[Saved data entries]
=== Section Start ===
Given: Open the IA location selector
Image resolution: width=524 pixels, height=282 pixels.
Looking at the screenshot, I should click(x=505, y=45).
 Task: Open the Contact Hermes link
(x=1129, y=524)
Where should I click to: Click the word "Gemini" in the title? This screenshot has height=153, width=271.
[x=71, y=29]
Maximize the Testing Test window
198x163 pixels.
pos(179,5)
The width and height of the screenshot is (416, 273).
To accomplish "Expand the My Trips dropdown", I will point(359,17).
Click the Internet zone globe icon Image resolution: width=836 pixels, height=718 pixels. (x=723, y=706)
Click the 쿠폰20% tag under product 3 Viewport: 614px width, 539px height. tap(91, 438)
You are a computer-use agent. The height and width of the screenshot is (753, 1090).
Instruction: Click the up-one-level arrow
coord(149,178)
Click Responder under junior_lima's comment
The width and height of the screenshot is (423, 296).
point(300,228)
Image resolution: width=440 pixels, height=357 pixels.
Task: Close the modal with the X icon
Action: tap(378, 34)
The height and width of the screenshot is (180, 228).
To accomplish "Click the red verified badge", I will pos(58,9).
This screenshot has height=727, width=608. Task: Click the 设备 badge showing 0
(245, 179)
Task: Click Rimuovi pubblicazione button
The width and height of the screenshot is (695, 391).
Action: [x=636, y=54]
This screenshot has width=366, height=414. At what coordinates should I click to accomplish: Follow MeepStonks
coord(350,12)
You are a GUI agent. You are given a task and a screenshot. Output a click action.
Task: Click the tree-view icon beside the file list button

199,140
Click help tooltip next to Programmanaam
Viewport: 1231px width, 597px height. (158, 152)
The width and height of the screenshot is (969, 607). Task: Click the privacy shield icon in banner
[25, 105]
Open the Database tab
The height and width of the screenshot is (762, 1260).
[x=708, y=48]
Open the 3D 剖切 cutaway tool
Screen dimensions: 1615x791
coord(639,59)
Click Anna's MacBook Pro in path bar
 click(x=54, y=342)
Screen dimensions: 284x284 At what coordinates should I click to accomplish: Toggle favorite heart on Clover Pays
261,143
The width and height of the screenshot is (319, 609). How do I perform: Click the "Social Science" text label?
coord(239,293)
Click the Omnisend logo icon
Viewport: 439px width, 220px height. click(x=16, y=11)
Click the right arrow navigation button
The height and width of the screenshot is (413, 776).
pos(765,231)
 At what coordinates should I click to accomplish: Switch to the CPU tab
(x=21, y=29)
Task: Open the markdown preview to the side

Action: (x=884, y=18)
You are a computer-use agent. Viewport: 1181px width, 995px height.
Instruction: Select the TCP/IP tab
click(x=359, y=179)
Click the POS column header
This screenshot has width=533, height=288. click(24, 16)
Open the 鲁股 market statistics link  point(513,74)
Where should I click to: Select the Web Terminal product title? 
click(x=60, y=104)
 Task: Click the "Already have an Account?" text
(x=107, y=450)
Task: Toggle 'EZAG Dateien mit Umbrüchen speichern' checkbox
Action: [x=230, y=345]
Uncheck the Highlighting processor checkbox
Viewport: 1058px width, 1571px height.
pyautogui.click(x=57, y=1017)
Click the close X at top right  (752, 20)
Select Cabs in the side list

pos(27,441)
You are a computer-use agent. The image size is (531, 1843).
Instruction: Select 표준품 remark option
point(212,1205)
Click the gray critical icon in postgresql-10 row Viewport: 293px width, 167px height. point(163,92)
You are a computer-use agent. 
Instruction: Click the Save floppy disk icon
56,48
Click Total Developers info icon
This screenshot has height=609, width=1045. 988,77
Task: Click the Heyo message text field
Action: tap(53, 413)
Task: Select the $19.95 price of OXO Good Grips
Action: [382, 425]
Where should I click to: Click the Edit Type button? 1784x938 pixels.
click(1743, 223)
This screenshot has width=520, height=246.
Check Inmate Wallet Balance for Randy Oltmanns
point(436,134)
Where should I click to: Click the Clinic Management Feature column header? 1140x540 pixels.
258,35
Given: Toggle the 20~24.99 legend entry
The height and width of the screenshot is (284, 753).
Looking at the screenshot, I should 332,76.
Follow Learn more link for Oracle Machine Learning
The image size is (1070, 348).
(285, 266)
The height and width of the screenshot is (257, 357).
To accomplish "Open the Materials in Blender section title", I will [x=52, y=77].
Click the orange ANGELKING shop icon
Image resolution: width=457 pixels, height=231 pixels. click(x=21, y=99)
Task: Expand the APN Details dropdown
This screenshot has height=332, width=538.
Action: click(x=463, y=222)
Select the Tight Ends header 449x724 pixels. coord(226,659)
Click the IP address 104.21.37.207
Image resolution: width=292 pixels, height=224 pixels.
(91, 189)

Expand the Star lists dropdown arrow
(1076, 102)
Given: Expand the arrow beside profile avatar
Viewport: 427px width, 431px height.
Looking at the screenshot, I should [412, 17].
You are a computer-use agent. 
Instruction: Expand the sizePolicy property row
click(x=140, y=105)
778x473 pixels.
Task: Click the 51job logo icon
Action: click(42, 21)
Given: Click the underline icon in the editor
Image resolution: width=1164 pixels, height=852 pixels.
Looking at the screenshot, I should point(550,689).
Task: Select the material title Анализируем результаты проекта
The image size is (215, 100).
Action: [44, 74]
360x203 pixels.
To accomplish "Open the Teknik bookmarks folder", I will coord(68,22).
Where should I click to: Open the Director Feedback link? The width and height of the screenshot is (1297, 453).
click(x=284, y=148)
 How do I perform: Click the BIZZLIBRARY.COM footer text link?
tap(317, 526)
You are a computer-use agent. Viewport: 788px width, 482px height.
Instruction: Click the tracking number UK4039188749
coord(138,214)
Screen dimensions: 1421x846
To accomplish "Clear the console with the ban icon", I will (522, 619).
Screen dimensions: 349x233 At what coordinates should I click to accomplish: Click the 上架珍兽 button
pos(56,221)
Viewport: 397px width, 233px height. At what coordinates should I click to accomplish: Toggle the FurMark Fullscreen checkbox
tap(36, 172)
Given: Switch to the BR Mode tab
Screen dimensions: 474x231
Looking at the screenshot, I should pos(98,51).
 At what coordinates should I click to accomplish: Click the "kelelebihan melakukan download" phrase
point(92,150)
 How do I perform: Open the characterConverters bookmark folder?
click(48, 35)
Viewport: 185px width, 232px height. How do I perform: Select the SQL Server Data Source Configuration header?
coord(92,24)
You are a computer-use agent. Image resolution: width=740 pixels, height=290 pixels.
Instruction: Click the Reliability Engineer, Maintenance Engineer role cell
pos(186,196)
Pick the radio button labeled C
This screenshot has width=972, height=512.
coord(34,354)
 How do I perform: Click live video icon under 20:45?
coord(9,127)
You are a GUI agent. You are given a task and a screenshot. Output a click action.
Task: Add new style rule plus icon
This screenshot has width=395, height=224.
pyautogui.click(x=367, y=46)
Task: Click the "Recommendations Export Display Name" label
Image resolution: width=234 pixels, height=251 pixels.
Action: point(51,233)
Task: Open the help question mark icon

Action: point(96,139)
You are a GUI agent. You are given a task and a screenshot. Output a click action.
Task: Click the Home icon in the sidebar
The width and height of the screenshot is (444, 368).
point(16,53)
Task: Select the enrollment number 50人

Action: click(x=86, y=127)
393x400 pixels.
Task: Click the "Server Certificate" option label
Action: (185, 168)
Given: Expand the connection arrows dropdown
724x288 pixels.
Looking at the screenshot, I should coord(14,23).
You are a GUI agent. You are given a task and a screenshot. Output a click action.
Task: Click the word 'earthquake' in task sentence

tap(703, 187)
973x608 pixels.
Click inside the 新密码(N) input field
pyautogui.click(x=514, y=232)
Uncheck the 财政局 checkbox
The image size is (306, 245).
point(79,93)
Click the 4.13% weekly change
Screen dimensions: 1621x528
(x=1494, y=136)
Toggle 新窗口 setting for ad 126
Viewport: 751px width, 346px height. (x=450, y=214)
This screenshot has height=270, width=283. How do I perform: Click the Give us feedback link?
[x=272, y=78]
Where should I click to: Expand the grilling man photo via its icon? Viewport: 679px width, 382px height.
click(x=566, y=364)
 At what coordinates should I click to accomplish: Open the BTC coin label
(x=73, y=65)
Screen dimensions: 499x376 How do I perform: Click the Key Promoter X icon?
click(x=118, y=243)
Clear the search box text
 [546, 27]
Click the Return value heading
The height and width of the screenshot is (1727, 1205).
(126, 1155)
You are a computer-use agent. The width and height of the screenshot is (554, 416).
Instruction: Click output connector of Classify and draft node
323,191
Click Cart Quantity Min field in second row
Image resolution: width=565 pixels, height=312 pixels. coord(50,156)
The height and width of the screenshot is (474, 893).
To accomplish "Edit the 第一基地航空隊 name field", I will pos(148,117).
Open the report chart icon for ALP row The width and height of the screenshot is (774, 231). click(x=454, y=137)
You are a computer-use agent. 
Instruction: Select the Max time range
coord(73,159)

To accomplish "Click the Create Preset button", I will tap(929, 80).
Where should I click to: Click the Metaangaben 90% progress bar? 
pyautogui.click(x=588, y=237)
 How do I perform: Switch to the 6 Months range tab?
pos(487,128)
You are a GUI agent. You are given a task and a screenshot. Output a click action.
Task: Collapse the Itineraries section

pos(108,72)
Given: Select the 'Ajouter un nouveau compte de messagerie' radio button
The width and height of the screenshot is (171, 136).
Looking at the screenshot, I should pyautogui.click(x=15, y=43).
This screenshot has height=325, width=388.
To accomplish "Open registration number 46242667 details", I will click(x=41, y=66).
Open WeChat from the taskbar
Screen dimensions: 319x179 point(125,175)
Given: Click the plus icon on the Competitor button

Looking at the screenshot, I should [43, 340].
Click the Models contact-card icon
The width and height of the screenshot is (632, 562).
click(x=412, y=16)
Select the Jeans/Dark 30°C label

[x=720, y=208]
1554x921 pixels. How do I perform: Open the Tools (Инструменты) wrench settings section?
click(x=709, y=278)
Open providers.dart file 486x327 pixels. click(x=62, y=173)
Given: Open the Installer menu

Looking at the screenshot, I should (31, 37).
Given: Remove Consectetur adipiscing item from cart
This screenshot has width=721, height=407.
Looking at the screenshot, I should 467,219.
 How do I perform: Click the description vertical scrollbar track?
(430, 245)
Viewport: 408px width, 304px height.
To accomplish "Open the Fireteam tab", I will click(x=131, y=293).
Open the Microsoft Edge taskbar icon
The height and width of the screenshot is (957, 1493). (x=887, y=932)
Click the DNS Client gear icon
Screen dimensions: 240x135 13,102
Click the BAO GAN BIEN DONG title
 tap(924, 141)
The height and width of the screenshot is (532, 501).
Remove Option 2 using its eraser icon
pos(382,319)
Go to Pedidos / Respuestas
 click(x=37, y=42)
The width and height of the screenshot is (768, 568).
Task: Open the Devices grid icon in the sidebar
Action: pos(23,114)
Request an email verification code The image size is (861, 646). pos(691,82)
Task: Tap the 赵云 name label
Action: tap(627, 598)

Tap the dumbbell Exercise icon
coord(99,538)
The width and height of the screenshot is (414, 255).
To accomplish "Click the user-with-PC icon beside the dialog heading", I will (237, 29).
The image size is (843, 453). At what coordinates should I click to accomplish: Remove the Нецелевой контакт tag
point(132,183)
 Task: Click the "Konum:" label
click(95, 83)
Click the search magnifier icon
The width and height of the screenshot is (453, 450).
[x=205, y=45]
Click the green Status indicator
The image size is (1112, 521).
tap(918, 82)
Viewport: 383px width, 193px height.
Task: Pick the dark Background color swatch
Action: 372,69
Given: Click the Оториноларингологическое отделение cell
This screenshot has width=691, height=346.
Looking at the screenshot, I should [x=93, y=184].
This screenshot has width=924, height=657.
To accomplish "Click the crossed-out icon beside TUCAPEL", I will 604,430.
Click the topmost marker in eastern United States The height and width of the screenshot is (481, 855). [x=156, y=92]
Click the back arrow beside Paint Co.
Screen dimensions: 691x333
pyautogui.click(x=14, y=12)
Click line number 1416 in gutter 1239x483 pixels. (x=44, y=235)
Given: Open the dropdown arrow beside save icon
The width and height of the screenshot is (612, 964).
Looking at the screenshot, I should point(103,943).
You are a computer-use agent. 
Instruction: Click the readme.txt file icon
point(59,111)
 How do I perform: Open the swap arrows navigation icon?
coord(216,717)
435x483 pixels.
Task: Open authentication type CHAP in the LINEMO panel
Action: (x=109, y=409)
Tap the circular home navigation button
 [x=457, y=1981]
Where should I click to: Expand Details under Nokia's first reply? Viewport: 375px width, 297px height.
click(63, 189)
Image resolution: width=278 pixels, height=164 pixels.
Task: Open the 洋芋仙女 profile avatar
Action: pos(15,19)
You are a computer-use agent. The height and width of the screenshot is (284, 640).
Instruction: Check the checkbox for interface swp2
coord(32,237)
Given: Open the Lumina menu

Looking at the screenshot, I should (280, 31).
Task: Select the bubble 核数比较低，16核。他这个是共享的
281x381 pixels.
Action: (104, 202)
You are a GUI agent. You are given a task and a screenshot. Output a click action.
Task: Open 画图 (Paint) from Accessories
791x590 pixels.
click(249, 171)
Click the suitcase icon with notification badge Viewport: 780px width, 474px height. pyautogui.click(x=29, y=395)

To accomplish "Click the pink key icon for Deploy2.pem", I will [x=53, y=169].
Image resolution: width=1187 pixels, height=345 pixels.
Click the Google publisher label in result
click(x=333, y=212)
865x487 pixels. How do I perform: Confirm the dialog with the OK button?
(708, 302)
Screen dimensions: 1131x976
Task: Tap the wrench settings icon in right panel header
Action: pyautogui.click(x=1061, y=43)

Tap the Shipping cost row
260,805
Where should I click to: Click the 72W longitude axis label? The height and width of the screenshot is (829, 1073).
=== Section End ===
- [The task] Transcribe exactly, and only, the lines from the one with "Instruction: Check the" through the last line of the data.

- [Exercise response]
Instruction: Check the checkbox for interface swp2
coord(32,237)
Given: Open the Lumina menu

Looking at the screenshot, I should (280, 31).
Task: Select the bubble 核数比较低，16核。他这个是共享的
281x381 pixels.
Action: (104, 202)
You are a GUI agent. You are given a task and a screenshot. Output a click action.
Task: Open 画图 (Paint) from Accessories
791x590 pixels.
click(249, 171)
Click the suitcase icon with notification badge Viewport: 780px width, 474px height. pyautogui.click(x=29, y=395)

To accomplish "Click the pink key icon for Deploy2.pem", I will [x=53, y=169].
Image resolution: width=1187 pixels, height=345 pixels.
Click the Google publisher label in result
click(x=333, y=212)
865x487 pixels. How do I perform: Confirm the dialog with the OK button?
(708, 302)
Screen dimensions: 1131x976
Task: Tap the wrench settings icon in right panel header
Action: pyautogui.click(x=1061, y=43)

Tap the Shipping cost row
260,805
Where should I click to: Click the 72W longitude axis label? The height and width of the screenshot is (829, 1073).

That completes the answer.